> _Required work_: Print word for word the records from the line containing "has height=261, width=496." through the end.

Dataset entries:
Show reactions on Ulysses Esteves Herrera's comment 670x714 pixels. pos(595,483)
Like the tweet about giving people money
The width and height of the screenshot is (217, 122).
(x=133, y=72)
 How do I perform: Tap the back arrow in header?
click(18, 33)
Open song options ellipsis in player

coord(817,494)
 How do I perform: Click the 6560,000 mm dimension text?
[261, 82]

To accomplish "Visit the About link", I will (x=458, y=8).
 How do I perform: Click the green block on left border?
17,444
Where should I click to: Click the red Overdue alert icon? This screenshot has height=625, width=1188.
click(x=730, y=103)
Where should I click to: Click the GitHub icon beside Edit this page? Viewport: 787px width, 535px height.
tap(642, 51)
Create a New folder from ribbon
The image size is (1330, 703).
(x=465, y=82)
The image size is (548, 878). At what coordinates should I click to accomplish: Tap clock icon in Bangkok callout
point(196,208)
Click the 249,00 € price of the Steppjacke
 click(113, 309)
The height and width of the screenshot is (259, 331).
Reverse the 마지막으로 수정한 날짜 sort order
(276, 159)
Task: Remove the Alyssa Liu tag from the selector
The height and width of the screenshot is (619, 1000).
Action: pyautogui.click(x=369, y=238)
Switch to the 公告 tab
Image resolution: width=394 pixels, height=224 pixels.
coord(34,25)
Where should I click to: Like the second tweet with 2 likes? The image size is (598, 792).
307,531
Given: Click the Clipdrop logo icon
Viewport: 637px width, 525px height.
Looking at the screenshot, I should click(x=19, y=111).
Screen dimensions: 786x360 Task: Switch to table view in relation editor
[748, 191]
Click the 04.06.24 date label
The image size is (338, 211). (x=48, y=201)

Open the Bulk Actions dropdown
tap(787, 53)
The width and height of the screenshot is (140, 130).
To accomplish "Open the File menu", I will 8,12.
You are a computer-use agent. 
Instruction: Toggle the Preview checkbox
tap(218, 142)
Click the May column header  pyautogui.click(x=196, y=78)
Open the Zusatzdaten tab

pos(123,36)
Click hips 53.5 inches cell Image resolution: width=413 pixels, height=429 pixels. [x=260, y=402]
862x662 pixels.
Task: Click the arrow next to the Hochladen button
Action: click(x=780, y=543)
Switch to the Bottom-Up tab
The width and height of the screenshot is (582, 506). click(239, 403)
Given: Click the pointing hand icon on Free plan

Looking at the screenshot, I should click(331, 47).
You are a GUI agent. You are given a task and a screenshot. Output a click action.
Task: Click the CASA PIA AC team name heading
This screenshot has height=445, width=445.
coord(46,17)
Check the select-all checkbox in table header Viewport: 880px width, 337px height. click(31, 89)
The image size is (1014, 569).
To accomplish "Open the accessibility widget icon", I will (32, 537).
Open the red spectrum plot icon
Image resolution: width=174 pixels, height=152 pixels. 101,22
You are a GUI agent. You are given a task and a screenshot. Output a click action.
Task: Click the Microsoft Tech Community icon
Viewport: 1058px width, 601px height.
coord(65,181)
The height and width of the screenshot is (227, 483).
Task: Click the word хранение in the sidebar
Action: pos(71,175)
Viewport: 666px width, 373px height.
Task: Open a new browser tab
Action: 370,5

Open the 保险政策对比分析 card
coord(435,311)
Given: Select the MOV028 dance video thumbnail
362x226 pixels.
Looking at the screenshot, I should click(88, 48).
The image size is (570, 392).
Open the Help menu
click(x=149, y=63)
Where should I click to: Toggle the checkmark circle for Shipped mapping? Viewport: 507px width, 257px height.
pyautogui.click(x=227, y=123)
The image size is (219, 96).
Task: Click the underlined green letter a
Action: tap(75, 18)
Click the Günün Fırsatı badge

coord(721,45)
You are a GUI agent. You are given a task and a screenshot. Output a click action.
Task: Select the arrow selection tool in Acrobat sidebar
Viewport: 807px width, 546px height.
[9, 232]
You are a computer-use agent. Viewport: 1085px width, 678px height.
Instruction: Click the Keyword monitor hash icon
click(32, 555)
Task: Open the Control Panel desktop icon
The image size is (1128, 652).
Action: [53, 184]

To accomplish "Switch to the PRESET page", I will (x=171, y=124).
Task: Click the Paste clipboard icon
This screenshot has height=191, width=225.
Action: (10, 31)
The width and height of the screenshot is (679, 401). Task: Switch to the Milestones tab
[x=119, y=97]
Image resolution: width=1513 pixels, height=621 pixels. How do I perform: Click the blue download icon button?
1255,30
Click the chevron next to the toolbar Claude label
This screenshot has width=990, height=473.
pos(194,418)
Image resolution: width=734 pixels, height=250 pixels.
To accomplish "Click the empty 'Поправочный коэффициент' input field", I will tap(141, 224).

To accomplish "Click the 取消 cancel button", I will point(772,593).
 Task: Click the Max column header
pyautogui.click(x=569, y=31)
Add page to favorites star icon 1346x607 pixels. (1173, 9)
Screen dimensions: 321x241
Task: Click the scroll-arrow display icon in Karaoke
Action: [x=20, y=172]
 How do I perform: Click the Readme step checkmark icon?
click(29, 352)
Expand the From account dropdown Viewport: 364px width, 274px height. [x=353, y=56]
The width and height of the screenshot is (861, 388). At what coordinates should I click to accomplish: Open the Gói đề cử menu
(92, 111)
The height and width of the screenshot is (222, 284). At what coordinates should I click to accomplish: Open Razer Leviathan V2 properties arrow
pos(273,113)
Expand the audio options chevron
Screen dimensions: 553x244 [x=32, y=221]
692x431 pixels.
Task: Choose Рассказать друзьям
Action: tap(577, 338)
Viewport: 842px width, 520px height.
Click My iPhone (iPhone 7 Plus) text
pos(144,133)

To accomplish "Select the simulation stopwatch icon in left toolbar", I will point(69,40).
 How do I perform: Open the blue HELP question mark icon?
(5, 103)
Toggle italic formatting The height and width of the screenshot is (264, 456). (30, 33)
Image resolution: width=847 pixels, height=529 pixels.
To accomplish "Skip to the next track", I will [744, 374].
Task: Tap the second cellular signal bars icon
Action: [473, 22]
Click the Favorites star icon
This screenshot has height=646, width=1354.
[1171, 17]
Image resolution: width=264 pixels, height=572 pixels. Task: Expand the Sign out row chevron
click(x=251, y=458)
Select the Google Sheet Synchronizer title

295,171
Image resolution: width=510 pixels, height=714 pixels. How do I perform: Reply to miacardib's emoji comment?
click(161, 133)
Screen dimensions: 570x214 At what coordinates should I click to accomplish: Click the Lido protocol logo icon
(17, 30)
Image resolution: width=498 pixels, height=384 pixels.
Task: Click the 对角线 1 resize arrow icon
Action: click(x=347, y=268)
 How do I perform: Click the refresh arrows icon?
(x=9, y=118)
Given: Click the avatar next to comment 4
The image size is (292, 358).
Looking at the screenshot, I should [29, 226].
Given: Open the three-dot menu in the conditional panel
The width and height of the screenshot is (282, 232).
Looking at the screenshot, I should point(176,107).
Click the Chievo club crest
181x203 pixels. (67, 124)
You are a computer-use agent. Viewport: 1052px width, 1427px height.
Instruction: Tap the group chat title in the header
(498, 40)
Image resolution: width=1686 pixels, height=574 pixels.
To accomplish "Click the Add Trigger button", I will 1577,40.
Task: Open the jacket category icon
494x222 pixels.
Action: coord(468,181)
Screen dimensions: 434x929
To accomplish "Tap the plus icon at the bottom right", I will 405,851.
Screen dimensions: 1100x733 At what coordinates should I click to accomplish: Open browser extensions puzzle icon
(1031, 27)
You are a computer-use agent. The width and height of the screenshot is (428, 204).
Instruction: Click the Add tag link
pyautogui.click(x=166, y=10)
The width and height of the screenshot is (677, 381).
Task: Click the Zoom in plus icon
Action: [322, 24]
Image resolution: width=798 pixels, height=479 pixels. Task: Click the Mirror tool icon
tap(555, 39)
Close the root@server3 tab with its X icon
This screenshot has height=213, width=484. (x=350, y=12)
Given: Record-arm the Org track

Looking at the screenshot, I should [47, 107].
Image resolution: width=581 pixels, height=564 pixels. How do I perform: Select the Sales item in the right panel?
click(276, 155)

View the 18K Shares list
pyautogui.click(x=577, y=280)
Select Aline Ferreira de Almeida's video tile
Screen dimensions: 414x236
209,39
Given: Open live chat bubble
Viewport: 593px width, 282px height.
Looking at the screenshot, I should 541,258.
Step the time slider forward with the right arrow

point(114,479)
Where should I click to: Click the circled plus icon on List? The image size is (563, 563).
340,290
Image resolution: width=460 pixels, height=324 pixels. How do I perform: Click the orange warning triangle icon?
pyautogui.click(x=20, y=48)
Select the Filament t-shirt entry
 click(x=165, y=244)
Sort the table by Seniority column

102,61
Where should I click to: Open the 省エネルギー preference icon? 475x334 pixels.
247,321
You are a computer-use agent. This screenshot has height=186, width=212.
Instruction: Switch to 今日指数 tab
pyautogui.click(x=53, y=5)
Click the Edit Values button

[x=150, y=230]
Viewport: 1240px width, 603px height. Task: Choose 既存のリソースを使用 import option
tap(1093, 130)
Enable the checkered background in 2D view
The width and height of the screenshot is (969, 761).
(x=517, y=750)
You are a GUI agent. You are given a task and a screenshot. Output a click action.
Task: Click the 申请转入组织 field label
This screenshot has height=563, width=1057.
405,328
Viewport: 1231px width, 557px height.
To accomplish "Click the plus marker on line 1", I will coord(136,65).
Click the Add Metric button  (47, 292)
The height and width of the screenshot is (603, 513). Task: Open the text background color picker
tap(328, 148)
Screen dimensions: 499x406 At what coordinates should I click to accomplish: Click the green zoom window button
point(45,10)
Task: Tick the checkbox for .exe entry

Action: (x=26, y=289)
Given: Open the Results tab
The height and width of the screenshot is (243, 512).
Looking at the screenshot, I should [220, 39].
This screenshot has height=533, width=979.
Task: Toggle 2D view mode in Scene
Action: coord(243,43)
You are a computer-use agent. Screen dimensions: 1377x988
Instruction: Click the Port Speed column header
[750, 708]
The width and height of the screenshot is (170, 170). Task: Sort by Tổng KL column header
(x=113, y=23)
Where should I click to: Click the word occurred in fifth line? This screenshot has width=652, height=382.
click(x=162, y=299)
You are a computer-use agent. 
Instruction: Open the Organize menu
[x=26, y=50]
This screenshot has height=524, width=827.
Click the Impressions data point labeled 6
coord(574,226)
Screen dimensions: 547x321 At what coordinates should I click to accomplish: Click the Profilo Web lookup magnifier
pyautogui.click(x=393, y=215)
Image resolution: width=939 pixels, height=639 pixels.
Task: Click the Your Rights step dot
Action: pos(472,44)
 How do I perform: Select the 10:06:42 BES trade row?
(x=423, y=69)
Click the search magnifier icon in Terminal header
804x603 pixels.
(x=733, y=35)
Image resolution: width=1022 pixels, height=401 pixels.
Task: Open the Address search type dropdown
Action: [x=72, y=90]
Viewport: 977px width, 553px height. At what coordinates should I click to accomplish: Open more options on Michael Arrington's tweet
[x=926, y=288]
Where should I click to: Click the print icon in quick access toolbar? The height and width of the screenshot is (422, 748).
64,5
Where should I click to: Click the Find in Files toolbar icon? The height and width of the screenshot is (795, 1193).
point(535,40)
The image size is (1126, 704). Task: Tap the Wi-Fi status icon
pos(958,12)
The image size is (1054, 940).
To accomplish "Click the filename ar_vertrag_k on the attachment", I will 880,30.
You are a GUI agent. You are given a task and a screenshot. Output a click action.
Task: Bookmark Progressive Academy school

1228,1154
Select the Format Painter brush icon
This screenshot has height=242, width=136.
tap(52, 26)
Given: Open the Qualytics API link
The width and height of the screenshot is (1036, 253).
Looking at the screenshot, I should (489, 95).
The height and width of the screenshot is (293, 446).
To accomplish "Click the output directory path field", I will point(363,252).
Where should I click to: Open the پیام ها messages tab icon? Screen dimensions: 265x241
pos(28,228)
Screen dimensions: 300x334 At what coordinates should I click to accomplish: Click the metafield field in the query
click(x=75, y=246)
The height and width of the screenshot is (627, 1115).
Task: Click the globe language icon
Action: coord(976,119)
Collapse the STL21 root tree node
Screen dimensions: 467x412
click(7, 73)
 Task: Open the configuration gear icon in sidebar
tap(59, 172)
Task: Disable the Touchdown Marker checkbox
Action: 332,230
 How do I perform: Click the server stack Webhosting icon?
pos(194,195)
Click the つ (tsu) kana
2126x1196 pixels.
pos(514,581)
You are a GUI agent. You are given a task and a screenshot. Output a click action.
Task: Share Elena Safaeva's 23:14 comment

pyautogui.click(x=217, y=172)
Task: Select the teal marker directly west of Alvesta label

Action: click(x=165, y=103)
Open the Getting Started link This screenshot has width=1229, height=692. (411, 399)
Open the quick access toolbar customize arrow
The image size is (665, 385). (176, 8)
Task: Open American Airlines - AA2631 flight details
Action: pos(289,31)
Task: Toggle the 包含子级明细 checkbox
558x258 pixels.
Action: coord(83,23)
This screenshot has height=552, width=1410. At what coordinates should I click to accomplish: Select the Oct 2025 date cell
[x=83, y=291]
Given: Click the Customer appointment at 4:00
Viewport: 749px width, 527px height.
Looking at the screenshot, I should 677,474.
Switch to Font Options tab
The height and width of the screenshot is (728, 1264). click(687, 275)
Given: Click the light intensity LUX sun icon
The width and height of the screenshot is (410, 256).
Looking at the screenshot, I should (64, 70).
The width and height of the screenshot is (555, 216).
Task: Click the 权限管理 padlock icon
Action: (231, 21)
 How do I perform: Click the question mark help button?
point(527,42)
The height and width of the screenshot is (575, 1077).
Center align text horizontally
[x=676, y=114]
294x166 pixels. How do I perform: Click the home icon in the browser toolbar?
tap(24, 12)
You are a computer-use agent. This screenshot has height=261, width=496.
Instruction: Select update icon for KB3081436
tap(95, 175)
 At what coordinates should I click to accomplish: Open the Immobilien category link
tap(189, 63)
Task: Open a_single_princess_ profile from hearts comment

> _Final answer_:
You are a computer-use agent. This screenshot has height=261, width=496.
Instruction: Select update icon for KB3081436
tap(95, 175)
 At what coordinates should I click to accomplish: Open the Immobilien category link
tap(189, 63)
Task: Open a_single_princess_ profile from hearts comment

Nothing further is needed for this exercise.